This is an implementation of a data science pipeline that predicts the outcome of a football match.
Technologies: Pandas
EDA, or Exploratory data analysis, is an approach taken the analyse data without formalisation. That is, observing trends by eye without specifically requiring statistical methodologies to quantify those trends.
This step of course required the downloading of the three datasets, found in raw_data\Match_info, raw_data\Team_info, and raw_data\Football-Dataset.
Technologies: Pandas, Numpy
This step essentially boils down to creating a new dataset from the old, using various methods to create new features.
For example, to create the total goals for each team, we itterate on the old dataset, and sum the goals for each team for each season for each league
This new dataset is then stored as a new csv (src\cleaned_dataset.csv), and importantly, the creation step is written such that it can be extended at any given time (src\dataManipulation.py).
Technologies: Pandas, RDS, SQL, pyscopg2, SQLAlchemy
RDS, or Amazon Relational Database Service, is a sevice that allows the easy setup, operation, and scale of databases at a remote location.
We specifically setup a postgree database, and use pyscopg2 and SQLAlchemy to transform our pandas dataframe in CSV format to one in SQL.
This is uploaded to the remote database (src\pipeline.py), with new versions overwriting the old.

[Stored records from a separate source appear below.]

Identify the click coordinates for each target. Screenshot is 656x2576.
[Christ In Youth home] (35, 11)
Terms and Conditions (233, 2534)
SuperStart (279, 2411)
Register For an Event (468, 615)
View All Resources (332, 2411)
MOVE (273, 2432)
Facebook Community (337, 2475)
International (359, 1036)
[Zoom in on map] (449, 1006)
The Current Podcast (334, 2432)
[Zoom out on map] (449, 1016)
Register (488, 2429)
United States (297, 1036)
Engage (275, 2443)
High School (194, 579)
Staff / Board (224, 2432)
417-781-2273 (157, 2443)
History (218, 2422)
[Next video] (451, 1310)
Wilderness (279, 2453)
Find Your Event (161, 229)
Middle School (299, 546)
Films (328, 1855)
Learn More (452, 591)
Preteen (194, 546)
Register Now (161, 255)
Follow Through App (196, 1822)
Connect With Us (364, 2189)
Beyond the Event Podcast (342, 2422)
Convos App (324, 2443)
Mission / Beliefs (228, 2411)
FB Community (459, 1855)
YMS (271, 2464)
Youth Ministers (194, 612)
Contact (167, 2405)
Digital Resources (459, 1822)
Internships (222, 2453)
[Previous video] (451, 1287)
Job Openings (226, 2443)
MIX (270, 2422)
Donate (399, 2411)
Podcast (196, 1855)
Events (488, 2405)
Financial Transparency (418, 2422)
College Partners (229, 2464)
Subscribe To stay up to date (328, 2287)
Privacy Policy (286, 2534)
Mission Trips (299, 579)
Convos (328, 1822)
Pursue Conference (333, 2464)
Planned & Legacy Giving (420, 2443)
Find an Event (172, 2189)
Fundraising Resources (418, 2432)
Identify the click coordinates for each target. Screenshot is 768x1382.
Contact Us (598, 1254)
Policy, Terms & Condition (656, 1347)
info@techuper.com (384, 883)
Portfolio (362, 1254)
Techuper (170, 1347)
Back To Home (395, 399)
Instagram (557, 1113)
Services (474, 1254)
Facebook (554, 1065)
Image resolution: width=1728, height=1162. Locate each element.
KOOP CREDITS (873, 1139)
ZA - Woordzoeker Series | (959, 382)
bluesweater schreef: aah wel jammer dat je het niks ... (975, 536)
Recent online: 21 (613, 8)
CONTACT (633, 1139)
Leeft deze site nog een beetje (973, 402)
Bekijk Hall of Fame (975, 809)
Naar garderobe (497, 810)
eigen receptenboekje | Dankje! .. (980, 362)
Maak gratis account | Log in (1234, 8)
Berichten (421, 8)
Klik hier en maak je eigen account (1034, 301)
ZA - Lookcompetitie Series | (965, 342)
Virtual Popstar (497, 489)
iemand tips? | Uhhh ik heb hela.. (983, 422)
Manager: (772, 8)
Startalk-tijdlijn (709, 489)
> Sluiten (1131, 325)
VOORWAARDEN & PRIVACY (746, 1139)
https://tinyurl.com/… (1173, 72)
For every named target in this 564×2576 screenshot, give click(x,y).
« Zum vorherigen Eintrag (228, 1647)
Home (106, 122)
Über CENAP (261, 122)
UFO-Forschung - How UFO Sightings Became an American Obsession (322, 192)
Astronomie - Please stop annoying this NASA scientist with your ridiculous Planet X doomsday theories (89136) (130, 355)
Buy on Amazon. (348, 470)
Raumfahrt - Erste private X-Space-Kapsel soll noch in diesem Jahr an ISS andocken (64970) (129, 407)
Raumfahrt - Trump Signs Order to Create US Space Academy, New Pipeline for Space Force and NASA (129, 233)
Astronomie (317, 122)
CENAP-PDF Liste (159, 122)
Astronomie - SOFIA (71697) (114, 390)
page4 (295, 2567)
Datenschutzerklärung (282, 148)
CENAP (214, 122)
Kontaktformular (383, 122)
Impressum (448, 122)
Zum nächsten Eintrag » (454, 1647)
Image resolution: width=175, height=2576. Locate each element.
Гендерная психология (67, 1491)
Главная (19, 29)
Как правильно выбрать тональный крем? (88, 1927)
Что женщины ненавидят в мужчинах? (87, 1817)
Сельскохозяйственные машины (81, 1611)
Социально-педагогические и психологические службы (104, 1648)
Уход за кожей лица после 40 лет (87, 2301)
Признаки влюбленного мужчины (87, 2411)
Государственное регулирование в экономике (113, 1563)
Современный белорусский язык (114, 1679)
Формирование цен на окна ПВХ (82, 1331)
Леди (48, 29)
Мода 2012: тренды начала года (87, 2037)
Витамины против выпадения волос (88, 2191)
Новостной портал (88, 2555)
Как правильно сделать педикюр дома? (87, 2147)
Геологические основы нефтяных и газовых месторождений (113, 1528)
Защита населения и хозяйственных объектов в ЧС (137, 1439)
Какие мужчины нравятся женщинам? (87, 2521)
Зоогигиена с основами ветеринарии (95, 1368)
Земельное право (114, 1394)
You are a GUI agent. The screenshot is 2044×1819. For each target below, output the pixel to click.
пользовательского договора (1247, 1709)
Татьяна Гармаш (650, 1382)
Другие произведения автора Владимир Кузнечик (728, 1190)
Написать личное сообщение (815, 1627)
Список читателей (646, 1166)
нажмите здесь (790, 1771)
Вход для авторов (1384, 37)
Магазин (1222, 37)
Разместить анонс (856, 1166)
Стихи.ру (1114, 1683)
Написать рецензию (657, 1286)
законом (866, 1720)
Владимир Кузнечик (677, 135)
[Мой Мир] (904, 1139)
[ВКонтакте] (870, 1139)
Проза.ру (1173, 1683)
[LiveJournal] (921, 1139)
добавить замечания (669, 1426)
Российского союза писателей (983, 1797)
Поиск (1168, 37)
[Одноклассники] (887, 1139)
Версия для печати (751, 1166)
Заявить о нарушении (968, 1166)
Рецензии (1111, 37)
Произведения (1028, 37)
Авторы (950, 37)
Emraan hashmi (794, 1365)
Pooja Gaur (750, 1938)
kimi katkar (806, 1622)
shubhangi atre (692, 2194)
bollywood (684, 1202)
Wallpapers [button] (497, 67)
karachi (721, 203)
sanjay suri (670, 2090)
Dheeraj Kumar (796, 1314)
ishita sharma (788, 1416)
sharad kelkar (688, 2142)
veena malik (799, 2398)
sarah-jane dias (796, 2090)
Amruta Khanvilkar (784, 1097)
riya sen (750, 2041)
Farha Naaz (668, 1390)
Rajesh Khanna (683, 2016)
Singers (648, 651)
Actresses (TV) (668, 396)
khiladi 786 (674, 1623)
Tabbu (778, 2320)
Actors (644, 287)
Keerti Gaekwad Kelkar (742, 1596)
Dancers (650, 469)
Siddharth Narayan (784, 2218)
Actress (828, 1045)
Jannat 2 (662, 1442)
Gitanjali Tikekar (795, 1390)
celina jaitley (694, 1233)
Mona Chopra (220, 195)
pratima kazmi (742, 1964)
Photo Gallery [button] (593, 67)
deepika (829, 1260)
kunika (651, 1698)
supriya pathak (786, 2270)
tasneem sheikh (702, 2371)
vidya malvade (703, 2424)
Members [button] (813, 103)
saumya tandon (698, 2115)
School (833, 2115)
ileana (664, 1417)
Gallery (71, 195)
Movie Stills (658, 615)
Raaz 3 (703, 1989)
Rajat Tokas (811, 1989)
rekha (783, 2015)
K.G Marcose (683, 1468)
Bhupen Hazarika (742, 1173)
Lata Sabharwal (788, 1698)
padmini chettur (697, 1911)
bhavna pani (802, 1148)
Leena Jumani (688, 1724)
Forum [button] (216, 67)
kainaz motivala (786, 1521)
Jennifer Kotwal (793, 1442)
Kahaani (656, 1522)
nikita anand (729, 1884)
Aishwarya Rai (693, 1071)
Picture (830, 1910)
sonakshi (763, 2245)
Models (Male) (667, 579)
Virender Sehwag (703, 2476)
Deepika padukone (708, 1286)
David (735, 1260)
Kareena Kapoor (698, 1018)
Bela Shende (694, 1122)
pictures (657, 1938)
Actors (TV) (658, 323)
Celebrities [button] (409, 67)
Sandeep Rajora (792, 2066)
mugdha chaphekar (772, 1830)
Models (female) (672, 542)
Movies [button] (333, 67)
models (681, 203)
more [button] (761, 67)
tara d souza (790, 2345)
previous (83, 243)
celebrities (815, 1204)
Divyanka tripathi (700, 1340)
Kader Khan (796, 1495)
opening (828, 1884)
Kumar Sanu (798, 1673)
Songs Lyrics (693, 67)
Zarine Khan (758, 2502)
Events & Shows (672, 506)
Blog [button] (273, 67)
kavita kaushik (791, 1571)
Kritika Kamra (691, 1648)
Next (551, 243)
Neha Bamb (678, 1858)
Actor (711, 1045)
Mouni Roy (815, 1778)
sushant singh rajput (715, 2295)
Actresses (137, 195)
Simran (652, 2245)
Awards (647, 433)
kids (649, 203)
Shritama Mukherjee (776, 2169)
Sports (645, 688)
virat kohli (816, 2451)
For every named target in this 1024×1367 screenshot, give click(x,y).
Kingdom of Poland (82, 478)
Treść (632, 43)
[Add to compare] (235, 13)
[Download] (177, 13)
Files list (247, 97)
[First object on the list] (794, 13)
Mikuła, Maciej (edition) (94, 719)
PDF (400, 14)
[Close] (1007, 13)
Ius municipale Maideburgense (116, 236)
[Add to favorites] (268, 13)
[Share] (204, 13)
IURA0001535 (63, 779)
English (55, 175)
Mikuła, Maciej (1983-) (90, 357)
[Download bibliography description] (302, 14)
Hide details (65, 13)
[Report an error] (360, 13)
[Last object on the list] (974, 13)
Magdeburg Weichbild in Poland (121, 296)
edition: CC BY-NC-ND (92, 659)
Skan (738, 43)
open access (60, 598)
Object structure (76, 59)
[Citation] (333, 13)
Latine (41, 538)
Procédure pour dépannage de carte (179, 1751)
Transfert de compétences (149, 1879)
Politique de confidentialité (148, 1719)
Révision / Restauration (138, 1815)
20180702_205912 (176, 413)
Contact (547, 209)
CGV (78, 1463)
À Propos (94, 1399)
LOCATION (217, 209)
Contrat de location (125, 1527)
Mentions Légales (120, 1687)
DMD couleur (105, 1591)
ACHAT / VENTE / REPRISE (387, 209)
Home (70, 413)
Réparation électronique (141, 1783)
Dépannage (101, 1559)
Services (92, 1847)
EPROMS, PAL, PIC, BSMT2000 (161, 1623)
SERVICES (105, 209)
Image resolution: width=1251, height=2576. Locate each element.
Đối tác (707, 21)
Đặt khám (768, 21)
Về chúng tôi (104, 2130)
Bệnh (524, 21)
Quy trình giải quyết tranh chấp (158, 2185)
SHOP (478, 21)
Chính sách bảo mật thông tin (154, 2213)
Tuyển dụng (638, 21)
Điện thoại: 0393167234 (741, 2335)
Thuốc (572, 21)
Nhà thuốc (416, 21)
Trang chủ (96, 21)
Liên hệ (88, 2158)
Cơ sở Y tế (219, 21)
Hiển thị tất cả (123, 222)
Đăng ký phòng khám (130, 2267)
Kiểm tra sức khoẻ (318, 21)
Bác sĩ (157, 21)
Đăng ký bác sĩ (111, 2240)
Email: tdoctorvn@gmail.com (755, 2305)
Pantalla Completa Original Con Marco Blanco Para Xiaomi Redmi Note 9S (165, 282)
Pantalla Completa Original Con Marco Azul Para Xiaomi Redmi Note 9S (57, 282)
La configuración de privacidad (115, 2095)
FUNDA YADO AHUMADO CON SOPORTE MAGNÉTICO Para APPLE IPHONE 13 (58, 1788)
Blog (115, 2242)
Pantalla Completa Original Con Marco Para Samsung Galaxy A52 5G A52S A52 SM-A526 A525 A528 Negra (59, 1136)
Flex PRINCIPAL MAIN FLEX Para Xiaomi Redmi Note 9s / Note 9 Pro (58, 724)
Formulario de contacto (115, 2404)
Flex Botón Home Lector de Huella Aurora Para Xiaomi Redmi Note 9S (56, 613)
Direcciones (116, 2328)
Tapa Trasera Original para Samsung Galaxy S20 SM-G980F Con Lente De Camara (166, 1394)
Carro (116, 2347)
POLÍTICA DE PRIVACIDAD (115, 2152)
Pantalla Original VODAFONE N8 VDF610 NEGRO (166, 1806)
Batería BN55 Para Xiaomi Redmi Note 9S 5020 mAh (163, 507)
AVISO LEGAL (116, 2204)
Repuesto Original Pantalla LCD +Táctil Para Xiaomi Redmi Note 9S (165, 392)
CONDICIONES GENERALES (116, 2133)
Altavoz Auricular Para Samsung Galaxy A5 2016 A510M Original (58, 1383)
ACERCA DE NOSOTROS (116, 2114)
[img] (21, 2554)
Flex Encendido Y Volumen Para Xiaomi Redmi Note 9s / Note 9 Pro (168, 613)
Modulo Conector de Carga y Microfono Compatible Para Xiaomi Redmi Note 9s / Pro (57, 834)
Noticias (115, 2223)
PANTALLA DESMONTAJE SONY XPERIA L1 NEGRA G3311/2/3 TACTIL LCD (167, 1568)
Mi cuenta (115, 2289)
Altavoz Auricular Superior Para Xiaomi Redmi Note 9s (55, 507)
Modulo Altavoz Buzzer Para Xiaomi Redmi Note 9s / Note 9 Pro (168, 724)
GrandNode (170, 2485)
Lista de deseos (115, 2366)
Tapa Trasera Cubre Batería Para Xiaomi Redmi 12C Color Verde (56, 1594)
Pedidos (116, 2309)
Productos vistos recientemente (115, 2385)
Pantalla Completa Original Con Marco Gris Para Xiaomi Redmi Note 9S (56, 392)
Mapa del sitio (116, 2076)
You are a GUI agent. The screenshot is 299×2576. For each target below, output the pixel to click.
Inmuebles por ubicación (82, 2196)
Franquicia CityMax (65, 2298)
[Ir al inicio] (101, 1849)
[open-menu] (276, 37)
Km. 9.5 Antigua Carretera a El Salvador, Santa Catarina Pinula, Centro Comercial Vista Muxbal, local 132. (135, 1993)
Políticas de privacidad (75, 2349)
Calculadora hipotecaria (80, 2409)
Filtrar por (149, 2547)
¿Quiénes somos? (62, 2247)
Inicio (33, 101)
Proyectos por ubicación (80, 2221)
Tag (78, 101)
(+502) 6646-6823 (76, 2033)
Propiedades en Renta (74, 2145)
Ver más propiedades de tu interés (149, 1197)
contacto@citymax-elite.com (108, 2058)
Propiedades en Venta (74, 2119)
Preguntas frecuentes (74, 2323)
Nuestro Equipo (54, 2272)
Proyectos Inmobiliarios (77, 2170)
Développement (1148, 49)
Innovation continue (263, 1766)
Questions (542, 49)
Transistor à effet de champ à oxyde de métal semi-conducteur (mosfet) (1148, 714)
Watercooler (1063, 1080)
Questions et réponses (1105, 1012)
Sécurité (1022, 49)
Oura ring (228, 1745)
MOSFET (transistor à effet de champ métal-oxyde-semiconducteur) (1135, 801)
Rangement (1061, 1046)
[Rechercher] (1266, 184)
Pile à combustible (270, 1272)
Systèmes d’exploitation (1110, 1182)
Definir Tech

As part of the upload, we also re-run the feature engineering script, to ensure the dataframe is most up-to-date.
Technologies: Sklearn, Pandas
We fetch the cleaned dataset from milestone 2, and attempt to make predictions using sklearn.
Because the data is a mix of numeric and string, we perform a quick preprocessing step, where irrelevant information like league name is removed, and important information, like team names, are replaced with unique id's (Which are stored in a seperate file). We also split the data in a training set to train the models, and a testing set to determine their accuracy on unseen data.
We then determine a baseline score by fitting this data with a simple logistic regressor.
We perform feature selection, using the 'sklearn.feature_selection.SelectKBest' to determine which features affect the output most, and rescore the baseline.
We then generate several new models, such as a Multi-Layer-Percentron, Naive bayes, and Descision Tree clasifier, and determine which of the models performed best on the testing set.
The best model is then trained with subsets of the data that willbetter fit potential new data, ie: those matches that took place more recently, and is saved as 'model.joblib'.
Technologies: Sklearn, Pandas
We now have a decently trained model (hopefully)
The first step is to fetch new data that occured between [Current year] and 2020, and also the matches that will take place in the coming season. We run this through the same cleaning pipeline to generate our output csv files.
The new data is given to our best model, and it is trained with that.
With this in place, we can provide the model with our set of matches to take place, and generate a prediction for future games.
With that, we have fully completed the entire pipeline.